En aquel paraje cuando el
viento movía las ramas de los árboles se dejaba oír un sonido quejumbroso como
si alguien estuviera llorando, era como un débil lamento que le daba un hálito
de misterio al lugar, pese a ello, era hermoso, estaba muy bien cuidado y
sacaba palabras de admiración de los viajeros que pasaban por allí.
Martica decidió guardar
algunos caramelos desde que se dio cuenta que Antonio Biruela construía un
recinto igual al de ella. El hombre trabajaba sin parar y cuando colocó el ángel,
segura estaba que pronto, al día siguiente quizás, llegaría otro niño que le
haría compañía.

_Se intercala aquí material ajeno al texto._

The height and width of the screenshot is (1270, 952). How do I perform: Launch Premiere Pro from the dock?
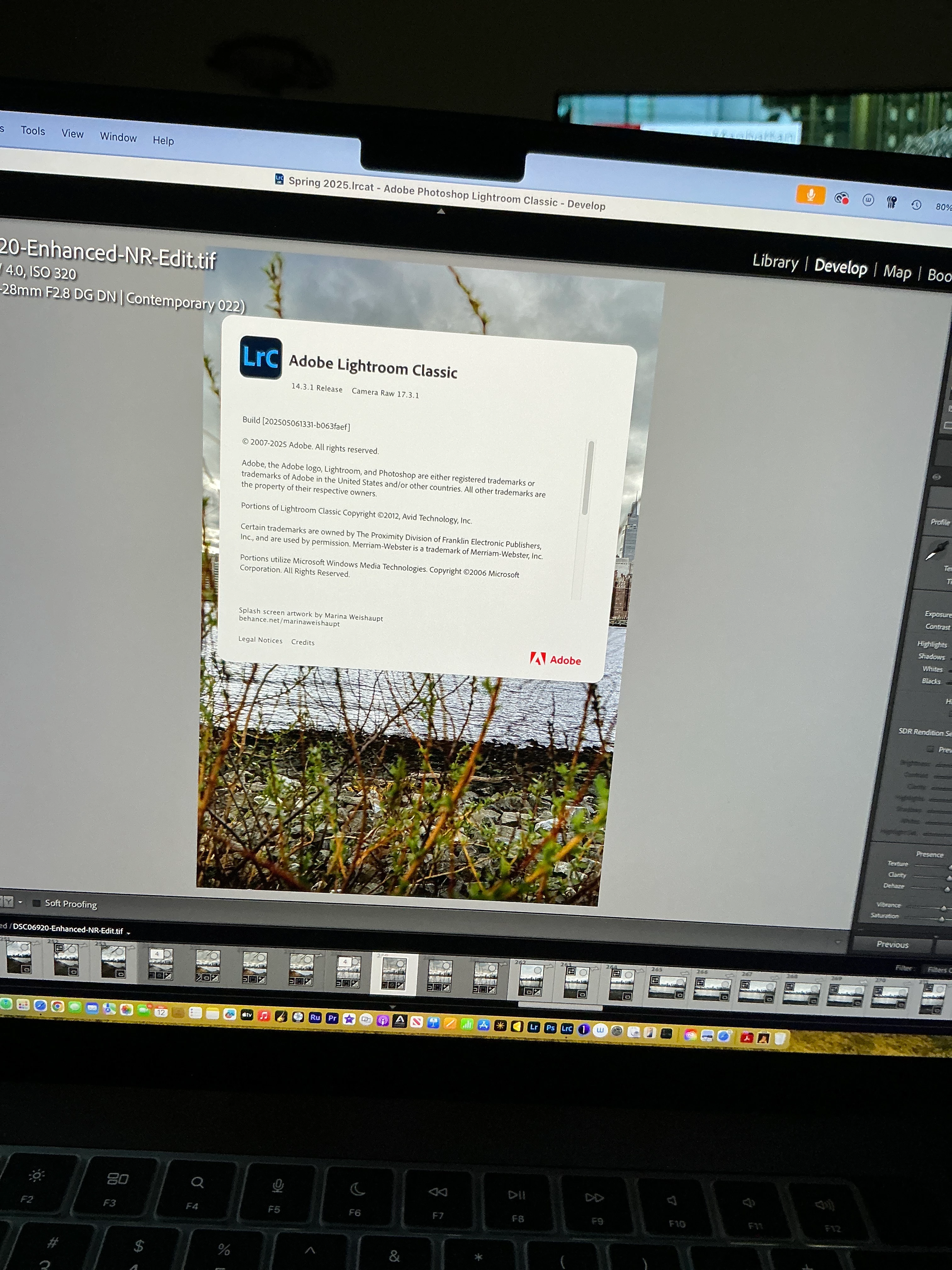(x=332, y=1018)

Así había sucedido cuando Elenita llegó a aquel lugar, pero pronto
su abuela la había ido a buscar y ya no la vio más.
La madre de Martica le
llevaba todos los domingos una bolsita de caramelos y algún juguete, con lo que
siempre tenía con qué entretenerse, pero echaba de menos tener con quien jugar.

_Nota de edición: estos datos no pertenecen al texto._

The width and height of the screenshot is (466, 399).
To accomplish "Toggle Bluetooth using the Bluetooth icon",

Así que entusiasmada, Martica vislumbró venturosas tardes de juegos en las
cuales ya no correría entre las flores ni subiría a los árboles sola.

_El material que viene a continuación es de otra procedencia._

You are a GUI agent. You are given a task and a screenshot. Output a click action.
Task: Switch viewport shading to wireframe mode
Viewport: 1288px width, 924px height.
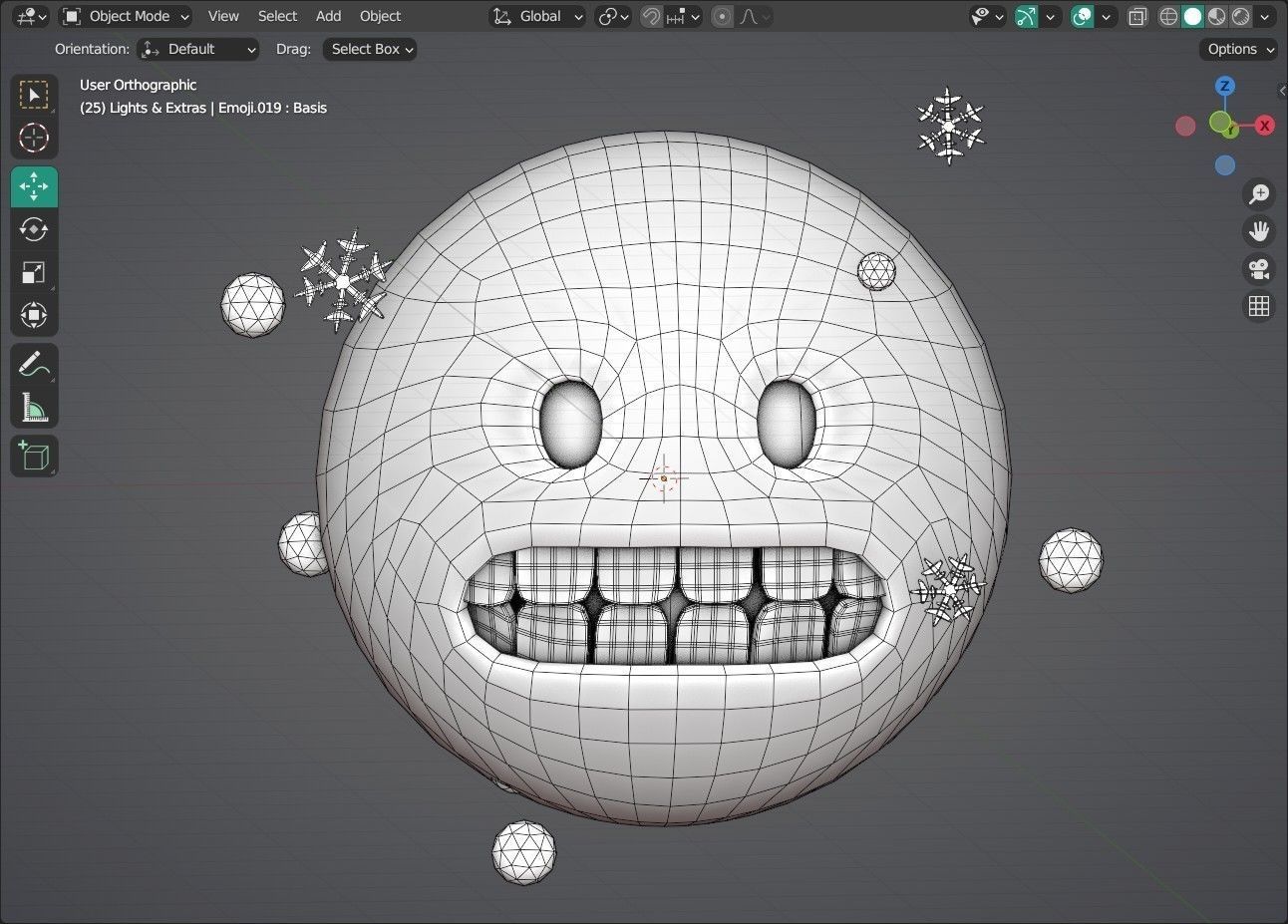tap(1167, 16)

Siendo muy joven Antonio Biruela
comenzó a plantar petunias en un pedazo de terreno que él mismo había escogido,
desde entonces ya no había parado ni de plantar flores ni de enterrar muertos. Las
conservadas tumbas cuidadosamente identificadas con sus correspondientes nombres
y fechas, surgían de entre petunias,
claveles, rosas, margaritas y floridas trinitarias, pero su verdadero arte
estaba en los sepulcros que hacía para los niños, eran pequeños mausoleos llenos de encanto y ternura capaces de albergar la felicidad
eterna de cualquier infante.
A la mañana siguiente a
Martica la despertó el sonido de la lluvia. Al asomarse a la ventana de su
pequeña capilla un aguacerito menudo acompañaba el cortejo fúnebre que veía
venir. Al divisar la pequeña urna blanca una sonrisa iluminó su tez morena,
cogió un puñado de caramelos, y presta se dispuso a dar la bienvenida al que
desde ahora en adelante sería su nuevo compañero de juegos.